Lieber Detlef, verehrter Moderator meritissmus!
Lassen sich Forenregeln auch ändern oder phasenweise etwas großzügiger auslegen?
Ich habe nämlich folgendes Problem: dass in einer wenig beachteten, aber sehr gut verifizierten Prophezeiung - nämlich der von "Johannes XXIII" - auf fast jeder Seite von einer Verschwörung die Rede ist. Wie könnte man diese Prophezeiung im Forum diskutieren, ohne in VT-Gedankengut zu geraten?

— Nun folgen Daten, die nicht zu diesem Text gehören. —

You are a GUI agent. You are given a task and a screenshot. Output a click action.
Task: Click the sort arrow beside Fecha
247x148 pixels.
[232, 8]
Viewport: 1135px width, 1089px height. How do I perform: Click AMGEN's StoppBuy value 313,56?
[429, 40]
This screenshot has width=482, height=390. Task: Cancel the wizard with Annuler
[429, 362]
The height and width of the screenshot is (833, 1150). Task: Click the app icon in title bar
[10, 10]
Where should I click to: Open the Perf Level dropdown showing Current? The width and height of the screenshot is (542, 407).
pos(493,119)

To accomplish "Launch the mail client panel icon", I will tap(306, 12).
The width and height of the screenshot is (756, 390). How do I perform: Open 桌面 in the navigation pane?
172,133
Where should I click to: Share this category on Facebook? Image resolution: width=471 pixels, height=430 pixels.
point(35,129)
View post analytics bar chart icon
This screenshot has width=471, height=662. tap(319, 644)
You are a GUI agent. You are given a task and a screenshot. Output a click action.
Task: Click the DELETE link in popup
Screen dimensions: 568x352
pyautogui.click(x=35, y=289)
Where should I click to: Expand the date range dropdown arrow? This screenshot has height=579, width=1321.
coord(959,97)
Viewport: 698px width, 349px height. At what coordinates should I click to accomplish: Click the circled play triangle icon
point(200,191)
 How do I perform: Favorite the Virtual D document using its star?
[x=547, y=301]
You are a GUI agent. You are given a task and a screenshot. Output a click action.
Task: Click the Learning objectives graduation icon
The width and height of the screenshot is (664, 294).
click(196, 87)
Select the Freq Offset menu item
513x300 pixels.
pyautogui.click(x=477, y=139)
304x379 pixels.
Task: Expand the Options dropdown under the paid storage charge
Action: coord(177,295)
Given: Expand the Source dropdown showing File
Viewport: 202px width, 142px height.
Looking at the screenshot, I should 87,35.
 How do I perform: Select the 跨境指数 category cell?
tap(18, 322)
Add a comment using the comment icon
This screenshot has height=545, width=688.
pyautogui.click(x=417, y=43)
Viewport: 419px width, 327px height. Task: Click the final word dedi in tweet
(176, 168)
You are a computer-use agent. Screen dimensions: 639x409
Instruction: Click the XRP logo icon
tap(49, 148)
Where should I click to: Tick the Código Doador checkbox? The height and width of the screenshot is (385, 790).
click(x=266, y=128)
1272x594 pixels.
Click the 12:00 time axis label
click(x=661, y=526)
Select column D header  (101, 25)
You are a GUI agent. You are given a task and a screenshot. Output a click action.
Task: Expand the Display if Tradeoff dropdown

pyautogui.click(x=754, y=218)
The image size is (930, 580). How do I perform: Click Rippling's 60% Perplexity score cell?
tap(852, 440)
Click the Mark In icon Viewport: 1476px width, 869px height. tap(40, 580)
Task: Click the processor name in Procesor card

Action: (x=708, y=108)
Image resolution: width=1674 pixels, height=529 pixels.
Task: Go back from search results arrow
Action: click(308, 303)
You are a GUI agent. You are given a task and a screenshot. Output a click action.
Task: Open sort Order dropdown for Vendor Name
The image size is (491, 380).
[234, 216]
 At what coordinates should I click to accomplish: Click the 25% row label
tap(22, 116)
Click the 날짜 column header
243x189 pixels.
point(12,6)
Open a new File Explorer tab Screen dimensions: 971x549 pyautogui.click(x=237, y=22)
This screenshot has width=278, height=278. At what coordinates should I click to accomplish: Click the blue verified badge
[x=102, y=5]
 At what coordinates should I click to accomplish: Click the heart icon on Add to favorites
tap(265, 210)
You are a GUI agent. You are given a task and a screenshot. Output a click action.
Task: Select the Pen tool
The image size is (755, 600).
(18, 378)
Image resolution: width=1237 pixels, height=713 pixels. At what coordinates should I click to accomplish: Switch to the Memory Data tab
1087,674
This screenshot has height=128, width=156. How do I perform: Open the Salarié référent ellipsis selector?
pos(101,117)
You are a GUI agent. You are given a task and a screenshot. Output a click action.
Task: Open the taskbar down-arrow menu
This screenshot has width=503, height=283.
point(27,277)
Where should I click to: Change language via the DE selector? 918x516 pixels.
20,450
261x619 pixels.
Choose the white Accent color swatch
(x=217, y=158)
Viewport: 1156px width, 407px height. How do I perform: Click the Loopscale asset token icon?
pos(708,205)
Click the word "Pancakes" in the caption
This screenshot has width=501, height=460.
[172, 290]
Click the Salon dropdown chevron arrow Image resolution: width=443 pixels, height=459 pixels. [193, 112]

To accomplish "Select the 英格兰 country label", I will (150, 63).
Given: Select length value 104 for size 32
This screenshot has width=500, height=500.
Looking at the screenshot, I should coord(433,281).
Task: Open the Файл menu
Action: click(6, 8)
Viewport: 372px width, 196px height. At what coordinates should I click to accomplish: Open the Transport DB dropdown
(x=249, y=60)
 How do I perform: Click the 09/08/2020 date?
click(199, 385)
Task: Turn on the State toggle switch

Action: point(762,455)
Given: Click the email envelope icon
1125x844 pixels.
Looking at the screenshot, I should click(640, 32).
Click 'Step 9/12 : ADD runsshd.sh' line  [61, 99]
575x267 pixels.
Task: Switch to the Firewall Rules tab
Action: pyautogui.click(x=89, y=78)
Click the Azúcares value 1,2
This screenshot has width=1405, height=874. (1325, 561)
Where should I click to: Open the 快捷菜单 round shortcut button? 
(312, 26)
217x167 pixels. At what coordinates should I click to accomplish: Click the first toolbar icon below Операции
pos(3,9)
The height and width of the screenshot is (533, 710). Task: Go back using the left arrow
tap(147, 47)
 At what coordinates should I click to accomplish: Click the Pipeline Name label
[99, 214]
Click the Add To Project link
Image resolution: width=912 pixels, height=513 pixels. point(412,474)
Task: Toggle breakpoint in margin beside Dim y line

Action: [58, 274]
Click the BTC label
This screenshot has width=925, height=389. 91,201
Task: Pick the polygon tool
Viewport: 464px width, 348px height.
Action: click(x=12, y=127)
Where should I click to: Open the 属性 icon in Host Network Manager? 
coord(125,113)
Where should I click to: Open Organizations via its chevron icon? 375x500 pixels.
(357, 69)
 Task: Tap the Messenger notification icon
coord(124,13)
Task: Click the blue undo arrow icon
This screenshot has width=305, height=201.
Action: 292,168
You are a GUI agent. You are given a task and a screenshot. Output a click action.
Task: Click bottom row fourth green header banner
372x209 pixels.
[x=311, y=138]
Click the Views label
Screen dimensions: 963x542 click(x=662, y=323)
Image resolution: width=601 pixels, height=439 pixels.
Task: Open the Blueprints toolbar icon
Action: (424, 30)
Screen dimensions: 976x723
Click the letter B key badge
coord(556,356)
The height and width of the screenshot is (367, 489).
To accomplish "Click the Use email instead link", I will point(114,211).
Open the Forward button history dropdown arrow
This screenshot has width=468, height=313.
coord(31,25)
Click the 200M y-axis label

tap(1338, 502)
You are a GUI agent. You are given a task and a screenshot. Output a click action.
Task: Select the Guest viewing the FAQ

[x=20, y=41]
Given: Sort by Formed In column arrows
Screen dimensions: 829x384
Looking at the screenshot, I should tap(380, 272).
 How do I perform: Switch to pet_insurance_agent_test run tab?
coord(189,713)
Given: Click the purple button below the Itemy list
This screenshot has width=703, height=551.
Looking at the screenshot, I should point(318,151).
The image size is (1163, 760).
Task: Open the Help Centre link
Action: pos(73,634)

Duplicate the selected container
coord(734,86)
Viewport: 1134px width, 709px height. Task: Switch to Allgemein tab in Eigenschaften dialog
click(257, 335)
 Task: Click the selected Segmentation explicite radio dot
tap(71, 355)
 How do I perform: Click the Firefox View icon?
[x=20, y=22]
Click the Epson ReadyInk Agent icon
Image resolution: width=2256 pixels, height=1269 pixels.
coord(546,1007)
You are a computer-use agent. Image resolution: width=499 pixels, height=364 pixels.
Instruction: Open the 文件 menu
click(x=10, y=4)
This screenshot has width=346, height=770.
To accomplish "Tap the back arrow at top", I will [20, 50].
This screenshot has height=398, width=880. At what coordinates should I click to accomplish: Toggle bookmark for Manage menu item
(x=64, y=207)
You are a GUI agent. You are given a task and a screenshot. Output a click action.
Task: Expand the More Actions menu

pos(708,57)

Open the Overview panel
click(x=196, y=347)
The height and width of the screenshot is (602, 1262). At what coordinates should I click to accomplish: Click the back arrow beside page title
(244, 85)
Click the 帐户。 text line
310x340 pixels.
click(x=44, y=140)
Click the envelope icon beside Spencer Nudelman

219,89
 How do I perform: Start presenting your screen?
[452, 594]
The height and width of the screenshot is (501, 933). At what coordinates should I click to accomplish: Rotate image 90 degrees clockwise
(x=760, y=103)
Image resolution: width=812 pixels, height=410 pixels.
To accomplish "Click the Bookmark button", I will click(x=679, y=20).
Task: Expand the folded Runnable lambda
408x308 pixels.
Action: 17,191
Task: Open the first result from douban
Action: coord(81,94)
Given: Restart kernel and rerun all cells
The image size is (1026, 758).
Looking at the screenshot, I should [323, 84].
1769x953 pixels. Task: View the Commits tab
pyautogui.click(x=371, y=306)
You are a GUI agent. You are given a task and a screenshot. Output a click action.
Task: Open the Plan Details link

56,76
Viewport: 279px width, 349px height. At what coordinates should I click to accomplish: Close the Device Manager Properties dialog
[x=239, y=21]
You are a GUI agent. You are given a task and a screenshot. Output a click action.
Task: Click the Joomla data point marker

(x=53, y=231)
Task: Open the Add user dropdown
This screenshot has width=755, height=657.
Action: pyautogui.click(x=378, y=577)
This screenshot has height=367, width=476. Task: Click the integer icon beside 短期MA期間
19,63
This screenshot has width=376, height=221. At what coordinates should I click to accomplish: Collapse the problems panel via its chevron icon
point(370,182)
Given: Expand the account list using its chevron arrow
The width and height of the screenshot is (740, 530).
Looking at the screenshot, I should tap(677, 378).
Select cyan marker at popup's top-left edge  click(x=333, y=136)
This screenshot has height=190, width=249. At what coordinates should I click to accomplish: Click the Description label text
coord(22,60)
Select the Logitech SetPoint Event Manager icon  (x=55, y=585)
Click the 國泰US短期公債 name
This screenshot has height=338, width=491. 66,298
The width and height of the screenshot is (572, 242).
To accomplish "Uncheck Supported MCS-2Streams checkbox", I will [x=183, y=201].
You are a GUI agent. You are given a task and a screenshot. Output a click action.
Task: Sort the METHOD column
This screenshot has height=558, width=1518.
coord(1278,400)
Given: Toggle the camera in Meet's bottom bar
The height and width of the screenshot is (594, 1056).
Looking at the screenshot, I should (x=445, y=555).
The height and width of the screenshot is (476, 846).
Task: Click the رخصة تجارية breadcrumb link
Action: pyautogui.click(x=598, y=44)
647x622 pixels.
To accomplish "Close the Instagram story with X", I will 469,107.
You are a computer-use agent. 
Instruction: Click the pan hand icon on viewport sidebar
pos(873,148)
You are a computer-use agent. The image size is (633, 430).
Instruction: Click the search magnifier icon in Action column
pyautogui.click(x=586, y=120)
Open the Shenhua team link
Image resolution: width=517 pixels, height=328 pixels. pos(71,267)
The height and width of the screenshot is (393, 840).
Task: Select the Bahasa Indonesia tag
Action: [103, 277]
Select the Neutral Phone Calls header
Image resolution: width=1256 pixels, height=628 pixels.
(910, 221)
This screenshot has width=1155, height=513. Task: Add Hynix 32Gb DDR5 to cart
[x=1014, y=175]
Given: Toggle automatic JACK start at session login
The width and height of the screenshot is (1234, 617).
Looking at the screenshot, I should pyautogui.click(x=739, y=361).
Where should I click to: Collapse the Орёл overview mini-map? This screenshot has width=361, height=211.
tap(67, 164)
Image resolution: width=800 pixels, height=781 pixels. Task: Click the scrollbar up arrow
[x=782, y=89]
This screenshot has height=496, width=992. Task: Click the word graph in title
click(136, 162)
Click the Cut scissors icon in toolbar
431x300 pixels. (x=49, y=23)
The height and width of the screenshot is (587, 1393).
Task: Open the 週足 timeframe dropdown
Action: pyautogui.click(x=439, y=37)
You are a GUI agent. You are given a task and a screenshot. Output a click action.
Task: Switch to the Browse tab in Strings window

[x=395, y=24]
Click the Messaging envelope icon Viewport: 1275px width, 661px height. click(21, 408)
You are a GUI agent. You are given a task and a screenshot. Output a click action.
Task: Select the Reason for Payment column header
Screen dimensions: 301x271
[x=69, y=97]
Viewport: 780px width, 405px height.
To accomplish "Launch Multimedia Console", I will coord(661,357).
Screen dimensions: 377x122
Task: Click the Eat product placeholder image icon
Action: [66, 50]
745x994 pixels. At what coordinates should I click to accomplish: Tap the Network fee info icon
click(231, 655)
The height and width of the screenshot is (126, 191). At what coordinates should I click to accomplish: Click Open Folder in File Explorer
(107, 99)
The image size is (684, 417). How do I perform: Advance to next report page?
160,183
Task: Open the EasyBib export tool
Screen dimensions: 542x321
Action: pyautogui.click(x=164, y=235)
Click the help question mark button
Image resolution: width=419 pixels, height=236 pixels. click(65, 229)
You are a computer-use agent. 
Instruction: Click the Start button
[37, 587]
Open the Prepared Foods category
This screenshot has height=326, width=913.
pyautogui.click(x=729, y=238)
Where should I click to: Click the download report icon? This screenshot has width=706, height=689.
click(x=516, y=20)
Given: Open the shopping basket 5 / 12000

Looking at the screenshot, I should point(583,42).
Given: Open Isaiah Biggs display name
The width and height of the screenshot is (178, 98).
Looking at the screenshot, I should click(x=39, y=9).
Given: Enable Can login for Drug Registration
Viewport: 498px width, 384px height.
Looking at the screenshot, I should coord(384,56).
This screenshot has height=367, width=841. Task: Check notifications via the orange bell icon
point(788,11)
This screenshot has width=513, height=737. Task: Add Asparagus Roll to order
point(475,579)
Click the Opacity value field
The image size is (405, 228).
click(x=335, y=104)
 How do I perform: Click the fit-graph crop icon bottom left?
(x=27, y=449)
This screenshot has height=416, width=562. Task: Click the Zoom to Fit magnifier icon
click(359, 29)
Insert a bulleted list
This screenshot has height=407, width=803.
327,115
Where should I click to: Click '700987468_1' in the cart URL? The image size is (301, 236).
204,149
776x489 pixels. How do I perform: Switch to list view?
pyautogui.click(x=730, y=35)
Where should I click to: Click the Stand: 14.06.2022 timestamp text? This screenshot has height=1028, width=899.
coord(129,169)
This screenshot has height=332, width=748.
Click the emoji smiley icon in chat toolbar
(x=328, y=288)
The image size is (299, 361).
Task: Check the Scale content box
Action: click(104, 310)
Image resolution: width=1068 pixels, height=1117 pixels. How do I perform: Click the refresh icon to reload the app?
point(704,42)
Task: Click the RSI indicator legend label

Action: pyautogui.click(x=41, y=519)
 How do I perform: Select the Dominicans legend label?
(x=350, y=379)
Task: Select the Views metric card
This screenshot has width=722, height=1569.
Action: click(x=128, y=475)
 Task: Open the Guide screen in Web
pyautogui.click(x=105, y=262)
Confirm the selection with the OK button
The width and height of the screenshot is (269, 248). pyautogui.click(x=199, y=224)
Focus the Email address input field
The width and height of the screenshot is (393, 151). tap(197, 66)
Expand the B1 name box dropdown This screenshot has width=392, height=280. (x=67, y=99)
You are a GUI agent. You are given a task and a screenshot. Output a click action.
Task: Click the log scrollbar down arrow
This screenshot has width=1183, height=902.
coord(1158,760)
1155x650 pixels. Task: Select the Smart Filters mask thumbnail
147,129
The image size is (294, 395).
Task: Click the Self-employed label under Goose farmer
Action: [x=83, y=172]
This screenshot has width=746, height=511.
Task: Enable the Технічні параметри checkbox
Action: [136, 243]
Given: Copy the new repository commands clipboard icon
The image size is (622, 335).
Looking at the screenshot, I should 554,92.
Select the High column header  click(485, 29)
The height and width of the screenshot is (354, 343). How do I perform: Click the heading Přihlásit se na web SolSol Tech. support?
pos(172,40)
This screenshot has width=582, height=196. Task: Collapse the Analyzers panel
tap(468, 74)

Ich bitte hierzu um einen Vorschlag, da ich in der nächsten Woche gerne einen neues Thema eröffnen würde, in dem es wie beim FR um weitere "Vorzeichen" und Datierungen des "Jahres X" gehen soll, die ich aber leider aus "Johannes XXIII" zitieren müßte.
Meines Erachtens gibt es noch ein zweites Problem bezüglich VT hier im Forum: manche der geschauten Ereignisse lassen sich nur erklären, wenn man zu weniger bekannten Fakten (das waren meine "Scharniere" oben) sowie zu vorsichtigen Vermutungen und Spekulationen Zuflucht nimmt. Im Forum wird ja immer wieder versucht, geschaute Ereignisse astro- und geophysikalisch zu verstehen: Überflutungen, Erdbeben und Dunkelheiten werden etwa durch Impakte, Polsprünge und Plattenverschiebungen erklärt. Genauso gibt es nun eine Reihe von politischen und militärischen Ereignissen in den Schauungen, die ähnlich "erklärungsbedürftig" sind. So wird beispielsweise gesagt, man rufe am Abend noch "Friede! Friede!" und in der späten Nacht rollten schon die Panzer durch die Strassen. Ein derartiges Ereignis ist mir nur verständlich, wenn zuvor politisch und militärisch sehr sorgfältige Vorbereitungen stattgefunden haben, die aber weitgehend geheim gehalten oder "vernebelt" worden waren. Und wenn mehrere Parteien an solchen Vorgängen beteiligt sind (bei Dimensionen wie dem Angriff der "Russen" nicht zu vermeiden), nennt man das halt eine Verschwörung. Und oftmals verschwören sich sogar Feinde miteinander (Geheimdienste im Kalten Krieg oder Hitler-Stalin-Pakt). Wie Geophysik und Astrophysik sind Politik und Militär heute streckenweise sehr subtil. Und deshalb ohne eine Prise VT fast nicht mehr zu verstehen.